Numérique : en quête de terrains
Olivier Alexandre
Cet article porte sur l’enquête de terrain concernant un objet rétif à l’enquête : l’industrie des nouvelles technologies. Après une évocation de dix ans d’enquête sur le numérique en sciences sociales en France, il part du constat qu’Internet et les outils numériques ont souvent été appréhendés à la manière d’un ensemble sémantique. La question des événements, des pratiques et des trajectoires est demeurée relativement secondaire en comparaison de l’analyse de discours de groupes d’usagers (bloggeurs, twittos, gamers, streamers, etc.). L’article propose de renverser la perspective en s’intéressant à la production des outils numériques, notamment telle que pratiquée dans la Silicon Valley. En effet, dès lors qu’on dépasse une histoire d’Internet par « moments » (ceux successifs de l’utopie, de la participation, des plateformes, puis des Big Tech etc.), on observe une persistance de la centralité de l’industrie des nouvelles technologies, et de la place de la Silicon Valley dans la production mondiale. Or, ce foyer industriel s’avère particulièrement difficile à enquêter en raison de la prééminence des entreprises privées, de leur fermeture, de la systématicité des accords de non-divulgation, de l’opacité des systèmes techniques ou encore de modes de sociabilité spécifiques reposant sur le réseautage et l’expertise. Sur la base d’une recension de travaux du domaine, l’article présente les stratégies de recherche, tant méthodologiques que conceptuelles, pour approcher ce terrain numérique.
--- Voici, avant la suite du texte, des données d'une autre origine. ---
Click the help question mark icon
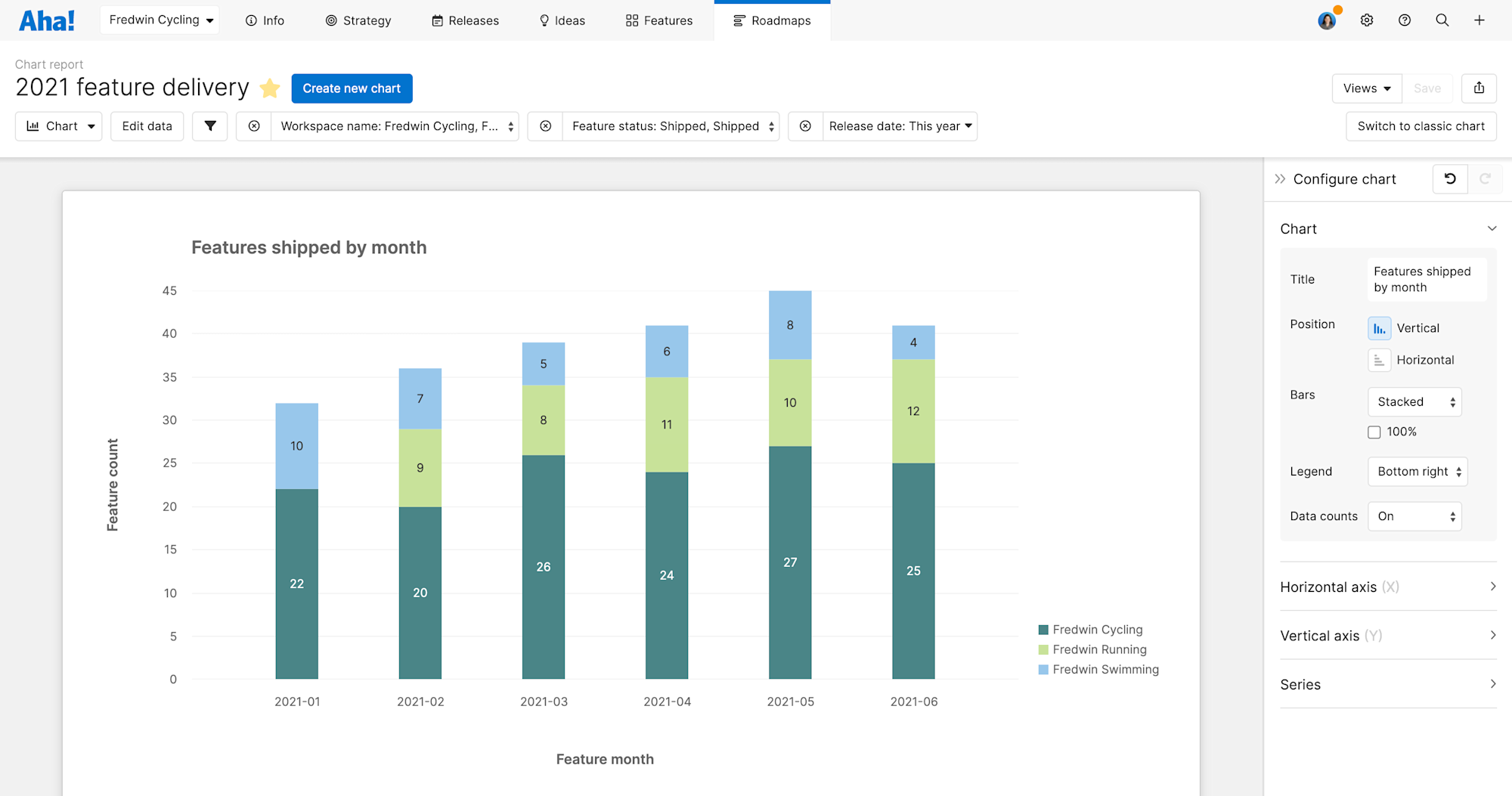coord(1405,20)
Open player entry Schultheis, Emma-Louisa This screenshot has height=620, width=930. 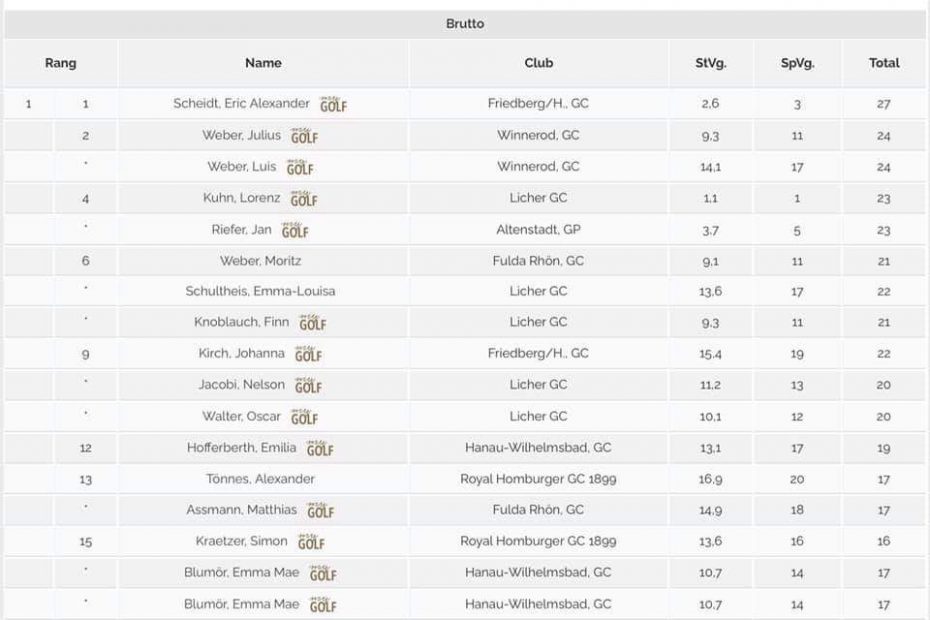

L’un des enjeux est la mise à distance de la philosophie de l’histoire propre à cette industrie. En effet, les acteurs de cette dernière se présentent comme les participants d’une perpétuelle course à l’innovation. L’histoire, l’ethnographie et l’enquête sur le temps long constituent des moyens de mise en perspective ce mode de représentation de l’histoire.